REST: rest as much as necessary in between sets but there is no rest between one set to a superset. For example: Perform bench press for 1 set of two reps, then immediately perform 1 set of 5 explosive push ups. Then rest as much as necessary before repeating.


So why would  I say that using isolation exercises is not ideal for strength?

The reason I don't say that it is entirely detrimental to strength is because in situations in which muscles are imbalanced, such as after a surgery, certain muscle will need to be strengthened in absence of other muscles, such as needing to strengthen the glutes because they are imbalanced with the hamstrings. The reason why isolation is generally not ideal for building strength is because it creates faulty recruitment patterns. This means that when a particular movement is required, like pulling for instance, the nervous system will over recruit a particular muscle and under recruit another. So if someone goes to the gym and does so many biceps curls that they can't scratch the back of their head, but fails to do any pull-ups or rows, his nervous system will learn to heavily recruit the biceps for pulling motions and under recruit the back muscles for pulling. This can lead to improper posture, or ever serious injury. This imbalance will not arise from only one workout, but if repeated over time, an imbalance between the biceps muscles and back muscles associated with pulling can develop.

An imbalance between the biceps and back is one of the most common muscle viruses caused by isolating a particular muscles. Nowhere in the body is there a muscle that does not work in conjunction with other muscles. The biceps muscle is meant to work with all the pulling muscles in the back. It can work on its own, in the pattern of a curl, but that movement is rare compared to a pull, such as a pull up, or row. A general rule that I apply to movements in order to discern whether they are an isolation or compound exercise is this: If only one joint changes position through the movement, it is isolation. The hip and shoulder joints are exceptions to this because of the large amount of complex muscles surrounding them.
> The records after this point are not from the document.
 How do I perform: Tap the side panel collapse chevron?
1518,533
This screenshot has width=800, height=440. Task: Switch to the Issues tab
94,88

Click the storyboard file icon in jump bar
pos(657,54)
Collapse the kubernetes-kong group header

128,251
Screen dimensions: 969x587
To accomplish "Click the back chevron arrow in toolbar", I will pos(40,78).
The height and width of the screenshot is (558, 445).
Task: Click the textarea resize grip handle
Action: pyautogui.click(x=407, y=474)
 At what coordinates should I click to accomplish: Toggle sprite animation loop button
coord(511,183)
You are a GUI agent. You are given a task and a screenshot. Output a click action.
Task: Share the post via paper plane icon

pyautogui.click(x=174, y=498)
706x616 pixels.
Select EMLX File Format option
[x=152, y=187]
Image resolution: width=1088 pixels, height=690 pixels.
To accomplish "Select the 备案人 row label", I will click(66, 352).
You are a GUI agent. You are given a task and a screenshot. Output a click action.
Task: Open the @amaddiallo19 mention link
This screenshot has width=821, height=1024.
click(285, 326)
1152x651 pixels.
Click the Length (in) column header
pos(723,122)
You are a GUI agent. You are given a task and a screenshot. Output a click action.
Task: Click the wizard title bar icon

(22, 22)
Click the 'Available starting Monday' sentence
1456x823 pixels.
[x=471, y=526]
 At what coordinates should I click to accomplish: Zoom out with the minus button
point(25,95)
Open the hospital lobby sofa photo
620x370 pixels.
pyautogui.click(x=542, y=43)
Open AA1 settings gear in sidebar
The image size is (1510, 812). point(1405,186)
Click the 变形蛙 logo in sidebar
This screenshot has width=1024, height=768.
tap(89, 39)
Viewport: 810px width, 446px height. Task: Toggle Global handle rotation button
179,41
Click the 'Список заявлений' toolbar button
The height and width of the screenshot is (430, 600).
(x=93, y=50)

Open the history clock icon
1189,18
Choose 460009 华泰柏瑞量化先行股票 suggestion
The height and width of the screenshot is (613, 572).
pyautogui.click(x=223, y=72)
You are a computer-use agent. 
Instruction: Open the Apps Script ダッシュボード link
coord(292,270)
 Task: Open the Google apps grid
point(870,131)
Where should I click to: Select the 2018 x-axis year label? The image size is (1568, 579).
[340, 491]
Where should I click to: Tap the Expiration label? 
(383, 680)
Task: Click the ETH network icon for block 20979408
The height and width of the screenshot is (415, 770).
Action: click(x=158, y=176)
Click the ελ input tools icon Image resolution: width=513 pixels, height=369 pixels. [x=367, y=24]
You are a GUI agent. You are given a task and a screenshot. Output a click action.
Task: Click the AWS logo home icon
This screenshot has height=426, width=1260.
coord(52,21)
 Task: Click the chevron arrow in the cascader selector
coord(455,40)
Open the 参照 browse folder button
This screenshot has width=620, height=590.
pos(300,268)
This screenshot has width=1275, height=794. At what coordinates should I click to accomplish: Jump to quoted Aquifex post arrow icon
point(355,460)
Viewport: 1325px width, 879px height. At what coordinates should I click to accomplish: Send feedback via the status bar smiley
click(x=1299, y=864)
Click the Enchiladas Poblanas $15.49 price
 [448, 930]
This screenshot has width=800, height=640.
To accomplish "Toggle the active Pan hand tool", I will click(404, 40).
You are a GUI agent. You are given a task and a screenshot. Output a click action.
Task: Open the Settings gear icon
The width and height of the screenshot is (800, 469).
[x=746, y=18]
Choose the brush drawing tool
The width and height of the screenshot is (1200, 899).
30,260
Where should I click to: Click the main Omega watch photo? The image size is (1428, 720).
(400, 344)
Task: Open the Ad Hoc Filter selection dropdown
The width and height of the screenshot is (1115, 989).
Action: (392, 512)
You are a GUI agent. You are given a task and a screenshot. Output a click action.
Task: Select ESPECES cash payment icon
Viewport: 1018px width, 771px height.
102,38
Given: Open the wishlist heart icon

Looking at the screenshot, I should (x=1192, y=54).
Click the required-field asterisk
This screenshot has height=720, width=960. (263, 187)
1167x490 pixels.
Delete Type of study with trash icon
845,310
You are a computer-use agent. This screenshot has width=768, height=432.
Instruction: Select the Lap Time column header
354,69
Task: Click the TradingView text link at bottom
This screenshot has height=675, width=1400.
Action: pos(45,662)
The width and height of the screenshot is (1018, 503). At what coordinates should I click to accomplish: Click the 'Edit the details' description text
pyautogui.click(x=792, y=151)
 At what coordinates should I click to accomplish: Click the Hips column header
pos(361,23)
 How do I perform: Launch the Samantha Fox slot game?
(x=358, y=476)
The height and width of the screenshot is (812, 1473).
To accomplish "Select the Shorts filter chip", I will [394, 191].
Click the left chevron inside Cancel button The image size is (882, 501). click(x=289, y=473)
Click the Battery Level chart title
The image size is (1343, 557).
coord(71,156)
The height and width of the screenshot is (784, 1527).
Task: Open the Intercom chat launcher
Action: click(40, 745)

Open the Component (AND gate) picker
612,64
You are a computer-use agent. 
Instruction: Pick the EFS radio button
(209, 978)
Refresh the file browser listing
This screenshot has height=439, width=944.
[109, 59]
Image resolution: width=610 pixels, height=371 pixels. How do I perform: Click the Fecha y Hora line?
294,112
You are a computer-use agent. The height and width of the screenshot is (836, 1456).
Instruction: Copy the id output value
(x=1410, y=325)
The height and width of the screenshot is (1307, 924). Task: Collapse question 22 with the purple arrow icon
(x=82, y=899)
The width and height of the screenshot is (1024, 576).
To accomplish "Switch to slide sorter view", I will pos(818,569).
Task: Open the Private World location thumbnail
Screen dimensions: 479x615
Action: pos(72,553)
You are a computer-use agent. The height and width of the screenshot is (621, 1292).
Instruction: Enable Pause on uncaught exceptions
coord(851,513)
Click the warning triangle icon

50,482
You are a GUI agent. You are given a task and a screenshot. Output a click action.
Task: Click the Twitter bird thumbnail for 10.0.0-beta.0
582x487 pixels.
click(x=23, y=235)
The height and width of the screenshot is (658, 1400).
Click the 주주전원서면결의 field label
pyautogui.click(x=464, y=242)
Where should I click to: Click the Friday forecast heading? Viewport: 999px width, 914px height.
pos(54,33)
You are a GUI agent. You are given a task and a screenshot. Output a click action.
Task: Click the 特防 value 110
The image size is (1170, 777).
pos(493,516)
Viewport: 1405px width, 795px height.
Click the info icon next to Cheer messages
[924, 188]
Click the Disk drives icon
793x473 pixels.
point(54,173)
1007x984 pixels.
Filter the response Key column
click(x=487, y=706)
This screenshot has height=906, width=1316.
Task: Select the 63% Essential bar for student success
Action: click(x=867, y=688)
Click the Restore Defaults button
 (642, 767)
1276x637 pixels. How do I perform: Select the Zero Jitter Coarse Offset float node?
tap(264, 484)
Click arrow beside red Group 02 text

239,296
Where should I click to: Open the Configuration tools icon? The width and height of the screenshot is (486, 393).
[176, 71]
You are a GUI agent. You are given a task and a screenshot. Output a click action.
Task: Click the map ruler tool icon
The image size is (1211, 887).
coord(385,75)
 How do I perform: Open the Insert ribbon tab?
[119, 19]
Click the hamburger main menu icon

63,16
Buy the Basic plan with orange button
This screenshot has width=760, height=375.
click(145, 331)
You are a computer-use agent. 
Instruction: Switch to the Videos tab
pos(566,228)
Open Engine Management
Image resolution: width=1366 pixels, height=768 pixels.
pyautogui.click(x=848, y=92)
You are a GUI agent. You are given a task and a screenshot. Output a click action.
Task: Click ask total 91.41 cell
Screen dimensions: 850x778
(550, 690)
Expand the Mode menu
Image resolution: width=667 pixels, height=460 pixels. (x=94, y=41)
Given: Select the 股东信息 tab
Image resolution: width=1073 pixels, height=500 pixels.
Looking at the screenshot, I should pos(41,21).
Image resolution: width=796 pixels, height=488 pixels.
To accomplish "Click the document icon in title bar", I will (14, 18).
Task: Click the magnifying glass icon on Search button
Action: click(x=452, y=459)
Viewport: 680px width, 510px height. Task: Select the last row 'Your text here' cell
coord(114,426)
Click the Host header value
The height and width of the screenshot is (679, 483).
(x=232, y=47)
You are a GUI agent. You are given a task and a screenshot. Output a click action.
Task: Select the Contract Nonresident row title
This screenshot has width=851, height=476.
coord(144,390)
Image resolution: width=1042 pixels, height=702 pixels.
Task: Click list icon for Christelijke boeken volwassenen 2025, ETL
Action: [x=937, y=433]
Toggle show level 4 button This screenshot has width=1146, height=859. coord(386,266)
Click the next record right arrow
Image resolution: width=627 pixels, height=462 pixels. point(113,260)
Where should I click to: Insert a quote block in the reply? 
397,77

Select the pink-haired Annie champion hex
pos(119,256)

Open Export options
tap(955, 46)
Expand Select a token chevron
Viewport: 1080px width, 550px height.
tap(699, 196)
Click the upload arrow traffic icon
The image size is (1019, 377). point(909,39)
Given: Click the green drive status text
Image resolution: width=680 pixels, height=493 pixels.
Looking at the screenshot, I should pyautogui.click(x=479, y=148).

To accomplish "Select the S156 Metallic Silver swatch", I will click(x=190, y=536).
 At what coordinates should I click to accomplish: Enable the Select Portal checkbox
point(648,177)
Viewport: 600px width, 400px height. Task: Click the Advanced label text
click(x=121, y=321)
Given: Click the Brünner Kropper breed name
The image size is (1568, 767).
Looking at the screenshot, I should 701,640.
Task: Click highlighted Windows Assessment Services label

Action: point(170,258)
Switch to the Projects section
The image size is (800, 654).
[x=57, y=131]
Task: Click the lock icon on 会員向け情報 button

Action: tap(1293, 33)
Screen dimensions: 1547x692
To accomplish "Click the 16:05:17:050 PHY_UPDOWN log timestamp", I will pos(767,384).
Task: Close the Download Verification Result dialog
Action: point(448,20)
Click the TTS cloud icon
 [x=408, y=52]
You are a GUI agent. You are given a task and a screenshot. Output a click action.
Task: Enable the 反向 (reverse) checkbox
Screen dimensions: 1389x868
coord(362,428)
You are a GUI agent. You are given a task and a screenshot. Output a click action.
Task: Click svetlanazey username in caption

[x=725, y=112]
Here are the most common isolation movements:
  • Bicep curl
  • Tricep Extension
  • Forearm Curl
  • Leg Extension
  • Leg Curl
  • Calf Raise
If the goal of the individual is to become as muscular as possible, with complete disregard to functionality, then using isolation movements can be advantageous. If the goal of the individual is to become the strongest person they can become, then isolation will not help them unless it is being used to balance an already existing imbalance.